Chegando na estação chinesa, a nuvem de destroços está para chegar nela e a sua única saída é um modulo de fuga, em uma língua totalmente desconhecida, em uma nave que tem seu nome traduzido como Palácio Celestial que logo vira uma bola de fogo e se despedaça, carregando consigo nossa pequena Stone, em suas pequenas labaredas que muito lembram espermatozoides correndo para o óvulo gigantesco que é nosso planeta. A nave cai perto de onde ela morava antes de ir para o espaço, em uma espécie de demonstração do ciclo de destruição e reconstrução que todos e tudo sofrem. Ela cai dentro de um lago e tem de se livrar de todas as amarras, desta vez, do traje espacial pesado, que a está carregando para a morte, voltando plenamente ao estado natural do ser, ou quase, afinal, ela ficou com as roupas debaixo.
Stone sai da água, acompanhada de um sapo, um anfíbio, seguindo do meio líquido para o sólido, se arrastando para então, voltar a se erguer ser humana novamente, terminando sua involução e tendo a possibilidade de voltar a evoluir.
A temática aqui é clara, é a ideia de se recriar, de se tornar novamente uma pessoa a partir da destruição e dos percalços que são explorados a fundo. Mesmo em um momento em que a única saída parecia a morte e, quem sabe, o renascimento (em dado momento do filme, vemos uma estátua de Buda dentro de uma das naves), entretanto, no último instante, antes do sono definitivo, ela é salva por o que alguns poderiam chamar de um chamado espiritual, um momento final de consciência para sobreviver desencadeado pela hipoxia, um milagre, cada um interpreta da sua forma.
Em um filme que trata de evolução, ou involução, o chamado espiritual parece ser descabido, porém, não há como saber o que se passa na mente de Stone e se em seus últimos momentos, ela resolveu buscar a saída mais difícil e lutar até o fim, mesmo que inconscientemente.

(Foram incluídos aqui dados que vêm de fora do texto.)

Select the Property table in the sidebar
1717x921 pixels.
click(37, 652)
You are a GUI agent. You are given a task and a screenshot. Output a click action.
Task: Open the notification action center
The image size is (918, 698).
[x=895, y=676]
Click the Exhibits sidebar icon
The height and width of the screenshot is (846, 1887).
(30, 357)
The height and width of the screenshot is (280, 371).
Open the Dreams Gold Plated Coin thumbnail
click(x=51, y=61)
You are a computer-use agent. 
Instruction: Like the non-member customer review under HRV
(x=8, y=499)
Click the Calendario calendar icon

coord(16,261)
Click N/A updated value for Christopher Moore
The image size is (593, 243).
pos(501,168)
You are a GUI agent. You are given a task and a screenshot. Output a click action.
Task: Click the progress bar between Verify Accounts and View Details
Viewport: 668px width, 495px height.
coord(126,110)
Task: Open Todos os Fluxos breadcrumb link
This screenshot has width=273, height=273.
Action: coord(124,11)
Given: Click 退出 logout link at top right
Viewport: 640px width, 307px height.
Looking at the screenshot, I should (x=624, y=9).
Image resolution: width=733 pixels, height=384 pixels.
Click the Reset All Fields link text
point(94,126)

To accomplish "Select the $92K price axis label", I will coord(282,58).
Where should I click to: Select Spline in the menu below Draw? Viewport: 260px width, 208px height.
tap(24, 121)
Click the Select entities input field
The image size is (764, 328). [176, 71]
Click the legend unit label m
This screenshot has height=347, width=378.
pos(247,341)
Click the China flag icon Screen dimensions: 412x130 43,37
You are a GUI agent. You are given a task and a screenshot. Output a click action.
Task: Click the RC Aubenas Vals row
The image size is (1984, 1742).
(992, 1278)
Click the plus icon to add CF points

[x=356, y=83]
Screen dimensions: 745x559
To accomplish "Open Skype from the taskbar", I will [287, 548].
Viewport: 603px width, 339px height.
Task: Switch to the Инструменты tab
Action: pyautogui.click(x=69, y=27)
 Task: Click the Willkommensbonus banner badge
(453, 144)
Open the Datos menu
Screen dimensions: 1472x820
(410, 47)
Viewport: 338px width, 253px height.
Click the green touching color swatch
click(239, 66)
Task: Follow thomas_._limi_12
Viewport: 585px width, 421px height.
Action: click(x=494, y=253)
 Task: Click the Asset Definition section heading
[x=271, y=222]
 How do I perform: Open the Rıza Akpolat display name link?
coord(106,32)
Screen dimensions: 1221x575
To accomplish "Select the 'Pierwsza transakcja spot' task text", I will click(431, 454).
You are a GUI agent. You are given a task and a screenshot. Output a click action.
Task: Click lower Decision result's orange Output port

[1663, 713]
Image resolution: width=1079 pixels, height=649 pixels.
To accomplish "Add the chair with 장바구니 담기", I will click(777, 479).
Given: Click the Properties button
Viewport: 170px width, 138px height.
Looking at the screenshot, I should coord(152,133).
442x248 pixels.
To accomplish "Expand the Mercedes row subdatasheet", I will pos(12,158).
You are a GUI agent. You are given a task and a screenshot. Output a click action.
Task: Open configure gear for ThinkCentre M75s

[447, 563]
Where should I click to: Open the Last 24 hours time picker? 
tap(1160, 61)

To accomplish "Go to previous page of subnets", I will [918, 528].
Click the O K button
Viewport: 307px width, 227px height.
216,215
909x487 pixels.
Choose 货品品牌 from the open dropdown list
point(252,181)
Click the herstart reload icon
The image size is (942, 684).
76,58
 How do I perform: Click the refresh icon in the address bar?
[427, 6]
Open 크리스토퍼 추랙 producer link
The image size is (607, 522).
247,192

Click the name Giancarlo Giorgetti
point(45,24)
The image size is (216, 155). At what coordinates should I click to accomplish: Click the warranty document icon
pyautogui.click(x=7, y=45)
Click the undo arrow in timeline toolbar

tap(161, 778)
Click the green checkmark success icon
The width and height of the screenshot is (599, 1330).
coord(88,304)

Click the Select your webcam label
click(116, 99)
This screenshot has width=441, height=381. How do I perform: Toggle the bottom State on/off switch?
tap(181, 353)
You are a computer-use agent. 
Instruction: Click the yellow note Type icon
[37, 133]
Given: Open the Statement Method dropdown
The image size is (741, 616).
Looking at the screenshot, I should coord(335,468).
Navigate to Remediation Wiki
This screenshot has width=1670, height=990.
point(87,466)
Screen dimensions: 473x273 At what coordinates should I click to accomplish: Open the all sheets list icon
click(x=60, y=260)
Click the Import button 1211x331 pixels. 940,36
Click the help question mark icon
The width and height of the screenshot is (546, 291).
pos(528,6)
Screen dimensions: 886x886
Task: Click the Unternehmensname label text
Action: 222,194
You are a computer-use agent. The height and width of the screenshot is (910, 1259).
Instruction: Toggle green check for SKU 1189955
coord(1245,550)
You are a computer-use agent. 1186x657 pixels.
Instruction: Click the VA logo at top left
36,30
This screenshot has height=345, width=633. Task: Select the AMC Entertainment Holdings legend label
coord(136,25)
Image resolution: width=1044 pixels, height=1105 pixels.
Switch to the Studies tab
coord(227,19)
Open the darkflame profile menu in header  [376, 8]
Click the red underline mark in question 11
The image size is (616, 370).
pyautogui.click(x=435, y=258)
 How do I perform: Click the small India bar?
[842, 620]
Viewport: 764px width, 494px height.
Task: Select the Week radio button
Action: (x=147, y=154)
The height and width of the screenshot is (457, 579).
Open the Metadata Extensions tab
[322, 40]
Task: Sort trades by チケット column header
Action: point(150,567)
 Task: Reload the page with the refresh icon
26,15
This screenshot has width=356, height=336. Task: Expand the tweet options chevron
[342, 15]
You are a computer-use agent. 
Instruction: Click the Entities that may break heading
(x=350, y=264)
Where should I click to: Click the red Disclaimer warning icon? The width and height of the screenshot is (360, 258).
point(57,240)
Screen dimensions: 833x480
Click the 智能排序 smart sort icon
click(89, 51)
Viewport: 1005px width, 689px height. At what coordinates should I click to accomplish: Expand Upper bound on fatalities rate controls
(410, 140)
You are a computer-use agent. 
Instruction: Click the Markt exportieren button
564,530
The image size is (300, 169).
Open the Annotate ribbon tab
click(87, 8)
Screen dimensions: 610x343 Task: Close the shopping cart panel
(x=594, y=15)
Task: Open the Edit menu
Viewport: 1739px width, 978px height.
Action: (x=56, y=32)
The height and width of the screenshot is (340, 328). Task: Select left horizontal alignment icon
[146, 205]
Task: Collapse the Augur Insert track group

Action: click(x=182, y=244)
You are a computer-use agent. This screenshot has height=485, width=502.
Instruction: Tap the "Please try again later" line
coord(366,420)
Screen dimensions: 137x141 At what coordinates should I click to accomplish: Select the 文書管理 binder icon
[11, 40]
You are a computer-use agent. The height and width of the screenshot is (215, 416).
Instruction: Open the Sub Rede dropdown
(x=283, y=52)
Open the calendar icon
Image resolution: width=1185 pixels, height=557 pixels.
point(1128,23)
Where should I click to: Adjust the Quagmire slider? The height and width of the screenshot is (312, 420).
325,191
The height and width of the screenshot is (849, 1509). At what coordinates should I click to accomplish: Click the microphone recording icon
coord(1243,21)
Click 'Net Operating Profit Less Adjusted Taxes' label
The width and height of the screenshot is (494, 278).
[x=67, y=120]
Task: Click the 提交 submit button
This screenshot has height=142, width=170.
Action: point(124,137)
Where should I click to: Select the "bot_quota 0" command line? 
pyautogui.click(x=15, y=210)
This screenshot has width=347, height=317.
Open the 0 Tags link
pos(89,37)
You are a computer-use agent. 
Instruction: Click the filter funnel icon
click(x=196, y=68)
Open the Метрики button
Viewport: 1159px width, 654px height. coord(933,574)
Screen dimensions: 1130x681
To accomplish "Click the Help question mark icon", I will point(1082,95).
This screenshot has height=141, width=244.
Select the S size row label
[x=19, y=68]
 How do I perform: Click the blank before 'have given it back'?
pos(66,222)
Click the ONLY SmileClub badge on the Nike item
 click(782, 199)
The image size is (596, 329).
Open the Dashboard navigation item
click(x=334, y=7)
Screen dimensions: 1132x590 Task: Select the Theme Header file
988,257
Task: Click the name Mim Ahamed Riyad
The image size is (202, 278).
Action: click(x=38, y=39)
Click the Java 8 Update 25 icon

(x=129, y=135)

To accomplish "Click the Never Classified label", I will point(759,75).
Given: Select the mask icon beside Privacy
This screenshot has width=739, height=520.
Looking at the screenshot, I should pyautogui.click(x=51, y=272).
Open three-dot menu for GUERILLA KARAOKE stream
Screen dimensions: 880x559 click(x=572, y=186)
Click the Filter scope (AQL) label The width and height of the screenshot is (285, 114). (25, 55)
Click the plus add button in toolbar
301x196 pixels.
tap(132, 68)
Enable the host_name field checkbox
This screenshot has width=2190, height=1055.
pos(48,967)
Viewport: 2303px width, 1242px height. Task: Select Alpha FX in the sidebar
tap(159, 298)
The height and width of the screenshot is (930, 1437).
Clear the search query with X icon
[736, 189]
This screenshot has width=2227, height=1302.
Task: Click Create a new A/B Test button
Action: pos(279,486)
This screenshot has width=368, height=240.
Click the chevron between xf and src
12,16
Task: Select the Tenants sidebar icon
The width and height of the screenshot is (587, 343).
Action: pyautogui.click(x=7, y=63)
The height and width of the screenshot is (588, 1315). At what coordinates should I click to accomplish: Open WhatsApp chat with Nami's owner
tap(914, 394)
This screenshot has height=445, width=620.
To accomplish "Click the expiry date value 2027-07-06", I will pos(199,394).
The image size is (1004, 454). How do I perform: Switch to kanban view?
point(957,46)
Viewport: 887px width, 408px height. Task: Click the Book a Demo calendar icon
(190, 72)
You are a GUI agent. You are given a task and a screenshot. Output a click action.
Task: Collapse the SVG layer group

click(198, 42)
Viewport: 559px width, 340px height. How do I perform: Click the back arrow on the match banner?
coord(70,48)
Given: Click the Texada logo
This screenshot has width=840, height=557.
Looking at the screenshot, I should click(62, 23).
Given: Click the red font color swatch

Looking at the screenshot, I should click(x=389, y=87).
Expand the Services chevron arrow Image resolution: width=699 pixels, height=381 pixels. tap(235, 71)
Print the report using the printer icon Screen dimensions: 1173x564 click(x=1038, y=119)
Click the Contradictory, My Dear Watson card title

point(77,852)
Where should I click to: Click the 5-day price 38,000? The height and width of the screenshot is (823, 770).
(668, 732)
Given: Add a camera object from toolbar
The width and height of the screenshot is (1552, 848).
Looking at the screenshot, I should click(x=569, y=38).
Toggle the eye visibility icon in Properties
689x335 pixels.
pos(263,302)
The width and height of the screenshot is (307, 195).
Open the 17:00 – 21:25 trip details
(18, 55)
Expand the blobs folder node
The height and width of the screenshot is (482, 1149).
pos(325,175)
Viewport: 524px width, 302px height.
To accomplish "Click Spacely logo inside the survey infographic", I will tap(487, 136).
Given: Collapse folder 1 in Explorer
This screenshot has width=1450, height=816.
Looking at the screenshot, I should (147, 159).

Não é a toa que “Gravidade” está sendo celebrado como uma nova obra prima da ficção científica, nos moldes de 2001, o gênero que para muitos pode parecer descerebrado e embasado meramente na tecnologia e efeitos especiais, mas, se dirigido e escrito por profissionais competentes, sempre irá gerar grandes histórias e momentos marcantes em todos aqueles que os assistem. Gravidade irá ganhar este status com certeza e por muitos anos teremos autores tentando analisar toda a filosofia e semiótica presentes no filme.